Seine Augen huschten über den Artikel von Algernon, der einfach schweigend dasaß und ihn – nein, er bildete es sich sicher nicht ein! – süffisant anlächelte. »Sind Sie der Meinung, was unser hochgeschätztes Gamot beschließt, sei nicht rechtmäßig, Peverell?«, zischte er mit der gefährlichen Mischung aus Angriffslust und Überlegenheit, die Raubtiere ihrer Beute entgegenbrachten. Barnabas Kiefer pressten sich leicht aufeinander. „Ich würde niemals die Worte und Entscheidungen unseres hochgeschätzten Zaubergamots anzweifeln. – Allerdings bin ich doch der Meinung, dass wir nach wir vor unseren Leserinnen und Lesern zur Objektivität verpflichtet sind. Und daher nicht den kritischen Blick auf politische Geschehnisse verlieren sollten, den diese seit Jahrhunderten renommierte Zeitung seit jeher ausmacht – Mister Yaxley, Sir.“ Dunkel funkelten die schwarzen Augen zu seinem Vorgesetzten herüber. Für einen kurzen Moment fühlte es sich so an, als könne es ihm egal werden, ob er seinen Job aufs Spiel setzte – mit Worten, die früher nie problematisch gewesen wären.
»Sie finden meinen Artikel verherrlichend?« lauerte Yaxley und die Stimmung im Redaktionsraum war zum Schneiden gespannt. “Ich finde von Erfolgen zu sprechen, wo unschuldige Hexen und Zauberer zu hunderten den Tod gefunden haben, … euphemistisch, ja. Das kann ich leider nicht anders sagen. – Denn das sind nichts Blacks Worte, sondern Ihre.“ Barnabas lenkte seine Aufmerksamkeit in die Gesichter der anderen Anwesenden. Es lag eine seltsame Betroffenheit im Raum, die niemand zugeben wollte. Alle verbargen sich hinter diesen kalten Masken der Professionalität, die ihm ansonsten mindestens ebenso gut stand. Heute fühlte sie sich zu eng an. Falsch und verräterisch.

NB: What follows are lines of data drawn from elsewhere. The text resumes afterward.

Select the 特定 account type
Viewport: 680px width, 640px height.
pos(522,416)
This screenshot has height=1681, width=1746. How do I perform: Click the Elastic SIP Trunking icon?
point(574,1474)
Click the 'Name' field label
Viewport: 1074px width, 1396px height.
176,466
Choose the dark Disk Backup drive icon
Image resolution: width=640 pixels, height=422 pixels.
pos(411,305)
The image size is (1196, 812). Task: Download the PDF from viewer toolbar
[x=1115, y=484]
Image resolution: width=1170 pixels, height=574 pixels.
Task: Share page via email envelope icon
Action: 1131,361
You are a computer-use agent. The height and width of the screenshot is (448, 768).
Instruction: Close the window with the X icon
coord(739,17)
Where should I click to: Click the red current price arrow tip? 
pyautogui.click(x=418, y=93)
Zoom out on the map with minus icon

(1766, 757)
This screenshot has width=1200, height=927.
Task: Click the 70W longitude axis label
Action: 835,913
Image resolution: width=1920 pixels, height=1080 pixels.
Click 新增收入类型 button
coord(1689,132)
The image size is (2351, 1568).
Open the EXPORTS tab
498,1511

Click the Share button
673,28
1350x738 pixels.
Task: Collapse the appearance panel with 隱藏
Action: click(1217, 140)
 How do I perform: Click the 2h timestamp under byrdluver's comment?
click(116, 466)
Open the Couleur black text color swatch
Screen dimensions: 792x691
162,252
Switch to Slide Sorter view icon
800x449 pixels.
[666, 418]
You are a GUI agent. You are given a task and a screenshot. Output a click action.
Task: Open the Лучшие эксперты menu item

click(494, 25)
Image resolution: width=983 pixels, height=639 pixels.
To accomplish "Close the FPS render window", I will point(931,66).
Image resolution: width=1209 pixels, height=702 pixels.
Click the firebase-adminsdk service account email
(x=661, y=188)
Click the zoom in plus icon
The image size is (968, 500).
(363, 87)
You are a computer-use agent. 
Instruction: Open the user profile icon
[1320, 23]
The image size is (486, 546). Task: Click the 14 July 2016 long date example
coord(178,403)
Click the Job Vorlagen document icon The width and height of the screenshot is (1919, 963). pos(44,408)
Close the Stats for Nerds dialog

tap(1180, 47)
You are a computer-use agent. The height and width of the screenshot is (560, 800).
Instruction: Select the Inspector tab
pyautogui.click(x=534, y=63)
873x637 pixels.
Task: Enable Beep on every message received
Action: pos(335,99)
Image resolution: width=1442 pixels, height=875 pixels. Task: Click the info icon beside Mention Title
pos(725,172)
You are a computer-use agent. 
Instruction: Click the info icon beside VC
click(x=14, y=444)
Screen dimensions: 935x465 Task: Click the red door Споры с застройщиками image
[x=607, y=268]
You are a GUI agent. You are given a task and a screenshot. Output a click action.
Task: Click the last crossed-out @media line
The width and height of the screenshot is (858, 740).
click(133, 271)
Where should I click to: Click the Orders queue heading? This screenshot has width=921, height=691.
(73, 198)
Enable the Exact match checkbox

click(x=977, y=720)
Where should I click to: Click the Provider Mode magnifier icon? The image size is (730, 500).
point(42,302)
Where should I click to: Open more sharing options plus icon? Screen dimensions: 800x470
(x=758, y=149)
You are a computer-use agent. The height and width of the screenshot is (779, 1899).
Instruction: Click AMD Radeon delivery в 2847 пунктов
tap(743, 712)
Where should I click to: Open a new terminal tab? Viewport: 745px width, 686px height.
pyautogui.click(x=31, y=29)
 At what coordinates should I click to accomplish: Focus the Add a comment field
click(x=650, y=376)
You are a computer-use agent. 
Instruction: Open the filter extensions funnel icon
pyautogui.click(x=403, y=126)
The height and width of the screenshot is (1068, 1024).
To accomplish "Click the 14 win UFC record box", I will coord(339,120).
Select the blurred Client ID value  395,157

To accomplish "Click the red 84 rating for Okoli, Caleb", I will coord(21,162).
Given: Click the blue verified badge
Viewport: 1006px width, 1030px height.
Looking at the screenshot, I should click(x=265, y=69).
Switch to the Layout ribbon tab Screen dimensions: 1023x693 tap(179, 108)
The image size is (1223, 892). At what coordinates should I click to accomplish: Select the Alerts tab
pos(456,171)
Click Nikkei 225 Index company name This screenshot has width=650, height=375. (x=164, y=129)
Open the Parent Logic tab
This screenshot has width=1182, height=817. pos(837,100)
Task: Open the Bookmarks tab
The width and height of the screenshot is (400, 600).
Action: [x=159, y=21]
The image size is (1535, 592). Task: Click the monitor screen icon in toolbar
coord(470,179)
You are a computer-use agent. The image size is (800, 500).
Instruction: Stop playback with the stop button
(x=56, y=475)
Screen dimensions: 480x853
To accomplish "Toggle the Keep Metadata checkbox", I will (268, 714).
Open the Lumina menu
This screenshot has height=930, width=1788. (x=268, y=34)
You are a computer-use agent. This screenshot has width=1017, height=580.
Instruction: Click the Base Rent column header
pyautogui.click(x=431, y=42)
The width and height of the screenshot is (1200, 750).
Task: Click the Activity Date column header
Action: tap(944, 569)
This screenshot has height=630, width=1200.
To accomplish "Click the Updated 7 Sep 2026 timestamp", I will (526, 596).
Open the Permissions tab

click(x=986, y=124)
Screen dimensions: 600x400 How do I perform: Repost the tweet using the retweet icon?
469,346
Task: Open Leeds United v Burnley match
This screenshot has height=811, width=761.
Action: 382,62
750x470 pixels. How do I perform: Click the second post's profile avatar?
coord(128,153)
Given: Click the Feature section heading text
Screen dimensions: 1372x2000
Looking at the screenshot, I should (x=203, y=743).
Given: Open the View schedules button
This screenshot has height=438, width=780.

“Es tut mir leid, das so sagen zu müssen: Aber diesem Artikel mangelt es an der kritischen Auseinandersetzung mit dem, was diese Spiele bedeuten werden. Für alle.“ Yaxley lehnte sich ein Stück nach vorn, beugte sich halb über den Tisch ihm entgegen. Sein Kristallglas mit Wasser schabte in einem ohrenbetäubenden Klang über die matte Oberfläche und verklang in dem Schweigen. »Für alle oder für Sie, Peverell?«
Die Frage fiel wie ein Tropfen Gift auf einen spiegelglatten klaren See. Man konnte das Atmen hören – und vielleicht auch das Fehlen desselbigen, da Yaxleys Stimme eine Atemlosigkeit hinterließ, die ihresgleichen suchte. Barnabas‘ Finger hatten aufgehört, den Tisch zu malträtieren. Er behielt die Wut, die sich in ihm formte, für sich und lächelte schließlich. “Für alle von uns so geschätzten Leserinnen und Leser unseres Tagespropheten; zu denen ich selbstredend gehöre. Denn ich studiere jedes – einzelne – Wort, das hier gedruckt wird. Seit Jahren.“ Yaxley lachte kalt. »Natürlich. Wie fleißig. Unser kleiner Student hat sich gemacht…«
Seinen Ärger ertränkte Barnabas in einem Lächeln und dem Glas Sprudelwasser, das er an seine Lippen hob, weil er wusste, das nun der Augenblick gekommen war, an dem er nichts mehr hinzuzufügen hatte. Die restlichen Anwesenden hatten diese Fehde zwischen ihm und Yaxley längst satt – und eine zielführende Debatte war offensichtlich ebenso wenig möglich, wie sie es scheinbar im Zaubergamot gewesen war. Diese Entscheidung (wie auch immer sie vom Tagespropheten propagiert wurde) war nicht nur bedenklich, sie war ein Skandal. Und sie nicht als denselben zu behandeln, fühlte sich für ihn an wie ein Verrat an dem Vertrauen ihrer Leserschaft. Doch da er ganz offensichtlich der Einzige war, der so empfand – oder sich traute, es auszusprechen – war er alleine auf weiter Flur. Und so würde er nicht weiterkommen.